Touring behind a five-song CD, the band turned out mostly fast pop-rockers like “Cold Light, Hot Night”, and “I’m Rich”, with its clever arpeggio riff that challenged Zimmer to fill in for the missing bass. His riffs quite aren’t intricate or bludgeoning enough to compensate on their own for lack of a bass guitar. Fortunately, Chase is most impressive—his bass drum provides some body tone under the guitar, plus he seems perfectly happy being impressive, switching from hi-hat to snare and back as deftly as a shell game player.
Their singer provided the evening’s first special effect. She dons a long black and white woolen neckpiece that absorbs just enough perspiration to cling limply, like a freshly-fed constrictor. By song’s end, she dropped the constrictor to the floor just to pick it up again for the next song. Plus a tiny little bit of irresponsibility-cum-danger, as the singer slung a fresh bottle of water over her shoulder the way Sinatra once slung an overcoat over his own shoulder. Water spiraled all over the monitors. No short-outs, but that’s distilled water for you—even safe for electrical parts.
Some people in the audience knew some of the songs, which made the often tepid applause kind of puzzling. By now, the rhythmic cast for the evening was set over several songs: fast-go, sudden-stop beats, under a catchy two-chord hook this time. And a brand new sound effect: either the band planted someone in the club to finish a couple of tunes off with a coach’s whistle, or else high school football stadiums have a new feedback effect to get behind. Straight ahead pounders like “Miles Away” and “Our Time” traded off with funky hard-core guitar riff a la the Minutemen. Unfortunately, there was also yowling a la the Minutemen.

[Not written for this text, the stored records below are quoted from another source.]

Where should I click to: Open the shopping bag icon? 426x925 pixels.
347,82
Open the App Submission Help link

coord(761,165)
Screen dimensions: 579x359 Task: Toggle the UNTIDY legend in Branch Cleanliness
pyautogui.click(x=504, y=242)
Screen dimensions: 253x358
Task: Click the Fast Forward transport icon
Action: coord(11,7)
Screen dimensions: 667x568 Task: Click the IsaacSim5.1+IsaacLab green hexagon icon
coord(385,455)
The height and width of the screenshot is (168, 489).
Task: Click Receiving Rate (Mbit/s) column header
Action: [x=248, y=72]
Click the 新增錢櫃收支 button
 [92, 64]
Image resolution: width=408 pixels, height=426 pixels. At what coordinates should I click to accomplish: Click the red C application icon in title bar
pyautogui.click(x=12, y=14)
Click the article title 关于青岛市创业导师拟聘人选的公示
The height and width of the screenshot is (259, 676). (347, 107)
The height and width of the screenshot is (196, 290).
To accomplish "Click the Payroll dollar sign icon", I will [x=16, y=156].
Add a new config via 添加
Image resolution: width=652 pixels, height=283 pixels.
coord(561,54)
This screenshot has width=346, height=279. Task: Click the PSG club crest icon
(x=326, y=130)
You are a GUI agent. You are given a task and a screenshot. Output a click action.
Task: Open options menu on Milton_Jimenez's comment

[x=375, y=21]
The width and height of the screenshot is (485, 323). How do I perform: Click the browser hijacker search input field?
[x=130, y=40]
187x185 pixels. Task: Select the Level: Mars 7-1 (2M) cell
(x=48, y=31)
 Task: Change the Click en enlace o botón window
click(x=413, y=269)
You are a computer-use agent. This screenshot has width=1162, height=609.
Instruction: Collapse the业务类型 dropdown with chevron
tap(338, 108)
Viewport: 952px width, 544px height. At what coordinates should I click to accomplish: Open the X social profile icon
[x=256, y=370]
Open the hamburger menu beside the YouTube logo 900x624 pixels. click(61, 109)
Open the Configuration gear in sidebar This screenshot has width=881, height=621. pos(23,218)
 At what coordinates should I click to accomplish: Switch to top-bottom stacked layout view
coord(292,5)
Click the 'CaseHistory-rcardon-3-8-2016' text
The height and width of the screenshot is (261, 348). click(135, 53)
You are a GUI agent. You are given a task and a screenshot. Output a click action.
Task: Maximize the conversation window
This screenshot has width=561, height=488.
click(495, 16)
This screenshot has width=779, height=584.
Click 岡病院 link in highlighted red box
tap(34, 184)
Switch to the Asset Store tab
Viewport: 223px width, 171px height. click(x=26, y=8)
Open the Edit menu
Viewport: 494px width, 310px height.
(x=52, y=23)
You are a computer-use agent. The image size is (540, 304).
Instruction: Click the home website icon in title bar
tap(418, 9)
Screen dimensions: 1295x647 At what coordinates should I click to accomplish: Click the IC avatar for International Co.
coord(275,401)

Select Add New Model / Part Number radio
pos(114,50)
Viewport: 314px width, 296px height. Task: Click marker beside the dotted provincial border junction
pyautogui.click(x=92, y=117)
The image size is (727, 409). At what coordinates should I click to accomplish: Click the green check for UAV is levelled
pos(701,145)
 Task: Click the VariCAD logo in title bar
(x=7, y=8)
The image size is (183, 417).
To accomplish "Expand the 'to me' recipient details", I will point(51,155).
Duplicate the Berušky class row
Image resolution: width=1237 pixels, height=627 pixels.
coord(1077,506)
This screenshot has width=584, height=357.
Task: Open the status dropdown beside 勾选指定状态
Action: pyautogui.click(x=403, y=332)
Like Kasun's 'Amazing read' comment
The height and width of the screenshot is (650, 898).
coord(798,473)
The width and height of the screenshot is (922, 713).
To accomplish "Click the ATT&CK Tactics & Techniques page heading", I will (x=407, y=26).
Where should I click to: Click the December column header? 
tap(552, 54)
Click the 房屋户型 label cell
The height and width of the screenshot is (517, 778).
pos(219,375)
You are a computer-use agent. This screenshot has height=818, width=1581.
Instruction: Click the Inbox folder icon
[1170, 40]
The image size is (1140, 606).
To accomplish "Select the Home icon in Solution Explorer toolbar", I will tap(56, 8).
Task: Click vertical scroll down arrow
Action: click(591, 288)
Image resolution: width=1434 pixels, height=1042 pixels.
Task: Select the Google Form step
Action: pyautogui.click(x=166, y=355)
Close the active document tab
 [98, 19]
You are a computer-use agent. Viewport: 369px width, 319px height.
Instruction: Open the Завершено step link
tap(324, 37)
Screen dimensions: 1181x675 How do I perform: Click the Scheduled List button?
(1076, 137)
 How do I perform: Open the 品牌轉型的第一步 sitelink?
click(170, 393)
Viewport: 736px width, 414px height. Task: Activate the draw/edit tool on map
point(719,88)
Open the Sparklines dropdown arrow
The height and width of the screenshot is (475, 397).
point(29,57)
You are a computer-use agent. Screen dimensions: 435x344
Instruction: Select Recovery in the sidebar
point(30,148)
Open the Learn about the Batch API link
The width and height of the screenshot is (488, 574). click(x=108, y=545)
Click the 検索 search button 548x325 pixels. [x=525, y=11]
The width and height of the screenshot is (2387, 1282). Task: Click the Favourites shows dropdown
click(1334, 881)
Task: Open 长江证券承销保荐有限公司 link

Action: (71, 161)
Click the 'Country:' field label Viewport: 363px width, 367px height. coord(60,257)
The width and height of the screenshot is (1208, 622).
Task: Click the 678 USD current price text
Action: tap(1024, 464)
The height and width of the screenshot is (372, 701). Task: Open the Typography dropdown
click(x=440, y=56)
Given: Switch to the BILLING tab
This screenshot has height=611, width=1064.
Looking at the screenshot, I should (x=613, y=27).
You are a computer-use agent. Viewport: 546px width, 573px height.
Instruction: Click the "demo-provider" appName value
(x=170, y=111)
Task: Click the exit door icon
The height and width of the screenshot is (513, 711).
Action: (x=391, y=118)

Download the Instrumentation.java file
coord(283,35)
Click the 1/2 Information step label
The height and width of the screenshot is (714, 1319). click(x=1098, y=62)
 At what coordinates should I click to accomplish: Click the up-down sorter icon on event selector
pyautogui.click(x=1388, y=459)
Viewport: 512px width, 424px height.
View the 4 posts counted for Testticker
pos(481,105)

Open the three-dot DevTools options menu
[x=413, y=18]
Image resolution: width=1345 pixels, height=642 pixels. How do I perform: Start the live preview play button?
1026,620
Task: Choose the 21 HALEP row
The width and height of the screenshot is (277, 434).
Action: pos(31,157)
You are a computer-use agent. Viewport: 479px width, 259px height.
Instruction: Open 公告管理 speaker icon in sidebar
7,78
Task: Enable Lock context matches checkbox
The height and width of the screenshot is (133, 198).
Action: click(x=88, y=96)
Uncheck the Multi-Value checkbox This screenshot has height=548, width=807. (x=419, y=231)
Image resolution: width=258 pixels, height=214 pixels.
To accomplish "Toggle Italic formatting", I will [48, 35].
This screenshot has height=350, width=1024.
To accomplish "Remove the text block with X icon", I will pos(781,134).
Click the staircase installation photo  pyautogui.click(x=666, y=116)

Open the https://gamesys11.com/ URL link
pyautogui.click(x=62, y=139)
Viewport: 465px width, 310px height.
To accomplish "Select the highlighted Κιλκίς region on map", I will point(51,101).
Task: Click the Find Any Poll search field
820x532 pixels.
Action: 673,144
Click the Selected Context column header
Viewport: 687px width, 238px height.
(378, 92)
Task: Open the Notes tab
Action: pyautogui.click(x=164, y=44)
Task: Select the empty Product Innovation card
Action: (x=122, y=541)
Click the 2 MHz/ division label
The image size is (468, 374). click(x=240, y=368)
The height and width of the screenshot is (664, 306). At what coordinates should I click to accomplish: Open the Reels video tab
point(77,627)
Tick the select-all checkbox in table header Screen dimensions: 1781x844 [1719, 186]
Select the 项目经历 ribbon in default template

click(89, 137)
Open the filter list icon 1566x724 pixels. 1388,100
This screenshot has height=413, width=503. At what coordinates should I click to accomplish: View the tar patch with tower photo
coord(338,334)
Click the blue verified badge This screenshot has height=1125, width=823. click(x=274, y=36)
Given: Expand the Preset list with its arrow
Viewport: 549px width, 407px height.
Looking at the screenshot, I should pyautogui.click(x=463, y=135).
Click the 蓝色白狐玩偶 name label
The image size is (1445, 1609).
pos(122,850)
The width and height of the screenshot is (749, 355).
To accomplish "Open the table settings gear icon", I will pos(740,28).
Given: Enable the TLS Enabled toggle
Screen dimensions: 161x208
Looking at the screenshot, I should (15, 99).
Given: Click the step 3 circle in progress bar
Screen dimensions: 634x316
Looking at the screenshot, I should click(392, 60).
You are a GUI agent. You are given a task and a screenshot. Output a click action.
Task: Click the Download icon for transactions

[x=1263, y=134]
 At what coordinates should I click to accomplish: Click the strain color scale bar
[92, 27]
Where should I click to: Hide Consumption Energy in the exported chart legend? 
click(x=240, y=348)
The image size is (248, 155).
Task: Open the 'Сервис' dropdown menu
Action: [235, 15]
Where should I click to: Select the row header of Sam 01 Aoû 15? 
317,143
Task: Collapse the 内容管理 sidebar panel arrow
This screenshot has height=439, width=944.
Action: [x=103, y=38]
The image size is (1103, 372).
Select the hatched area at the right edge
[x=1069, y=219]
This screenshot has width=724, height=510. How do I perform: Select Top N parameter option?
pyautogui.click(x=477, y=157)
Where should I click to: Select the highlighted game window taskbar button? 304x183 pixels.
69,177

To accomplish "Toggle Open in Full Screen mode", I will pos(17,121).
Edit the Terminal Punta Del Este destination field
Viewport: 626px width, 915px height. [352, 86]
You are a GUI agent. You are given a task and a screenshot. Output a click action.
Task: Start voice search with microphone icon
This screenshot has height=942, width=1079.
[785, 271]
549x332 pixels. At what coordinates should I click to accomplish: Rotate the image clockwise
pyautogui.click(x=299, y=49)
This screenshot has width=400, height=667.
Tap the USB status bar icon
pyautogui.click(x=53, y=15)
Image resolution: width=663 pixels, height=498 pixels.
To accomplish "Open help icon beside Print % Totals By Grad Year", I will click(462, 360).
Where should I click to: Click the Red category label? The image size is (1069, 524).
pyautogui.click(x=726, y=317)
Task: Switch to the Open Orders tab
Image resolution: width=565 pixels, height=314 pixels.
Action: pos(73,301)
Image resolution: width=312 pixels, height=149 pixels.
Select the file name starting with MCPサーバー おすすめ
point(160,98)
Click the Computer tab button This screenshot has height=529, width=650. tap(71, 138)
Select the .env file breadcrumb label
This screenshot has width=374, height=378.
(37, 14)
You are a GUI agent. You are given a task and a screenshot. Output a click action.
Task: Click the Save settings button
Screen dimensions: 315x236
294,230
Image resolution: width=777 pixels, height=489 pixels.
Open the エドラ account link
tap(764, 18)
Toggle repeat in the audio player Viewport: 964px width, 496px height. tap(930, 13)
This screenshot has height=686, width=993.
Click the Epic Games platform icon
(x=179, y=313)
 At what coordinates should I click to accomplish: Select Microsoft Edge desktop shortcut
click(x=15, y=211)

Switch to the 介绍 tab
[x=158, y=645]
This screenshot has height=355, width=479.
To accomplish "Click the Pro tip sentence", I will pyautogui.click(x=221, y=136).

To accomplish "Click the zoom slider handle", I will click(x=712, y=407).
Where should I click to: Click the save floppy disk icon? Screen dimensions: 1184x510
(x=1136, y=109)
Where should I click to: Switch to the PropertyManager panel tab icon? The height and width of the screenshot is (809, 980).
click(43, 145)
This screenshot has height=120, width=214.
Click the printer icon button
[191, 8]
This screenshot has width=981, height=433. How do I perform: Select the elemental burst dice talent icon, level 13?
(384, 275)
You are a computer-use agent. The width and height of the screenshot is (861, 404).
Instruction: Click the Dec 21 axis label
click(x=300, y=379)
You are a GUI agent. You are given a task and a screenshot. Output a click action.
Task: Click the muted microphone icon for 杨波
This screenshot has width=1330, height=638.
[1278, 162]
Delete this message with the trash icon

They were all right. Gut reaction, right from my notes: “ALREADY—Strokes impressionists! GOOD! If they keep rocking like this first tune, the singer almost won’t matter.” Strokes comparisons are meant as compliments, only. It’s considered very cool, very anti-backlash, to knock The Strokes or else bands that sound like them. But I really like Is This It, so comparisons to a fine album are not gonna be used as a put-down by me. And though the Pattern were a little rawer, a little less catchy, tunes two, three, four, etc., were fine. To be fair, a friend of mine couldn’t believe the band’s name: “why don’t they just call themselves The Stencils. I mean, as long as they’re gonna be inane, go all the way.”
Girls Against Boys
Industrial rock is all about the process, right? When you drop a coin in a motorized coin bank, all it’s doing is letting the coin ride from the slot on top to the bin below. But the only reason for possessing such a bank is to watch the gears turning, which is the approach to modern rock taken by Girls Against Boys (henceforth GvsB). House of GvsB (Touch And Go, 1994) and the 1998 Geffen release Freakonica focused completely on keeping your attention on the parts, whether produced by Scott McCloud’s guitar, the bass guitars of Eli Janney and Johnny Temple, and Temple’s sampling, rather than the whole. That whole usually included some kind of payoff, like a clever riff, a thoughtful or funny lyric, or maybe just momentum that pounded the plates of your skull together like dishes on a rack. House of GvsB was enjoyable, fascinating, even catchy, with a pulse made of mercury. The hooks and momentum were provided by McCloud’s amusing impersonation of the Psychedelic Furs’ Richard Butler, the lyrics weren’t bad, and Alexis Fleisig’s drumming inspires tabletop drumming. Yet the larger point was never lost—to render the music’s mechanisms as bluntly as possible. They were anything but a blur. More like a vivisection of post-punk. And that’s a compliment.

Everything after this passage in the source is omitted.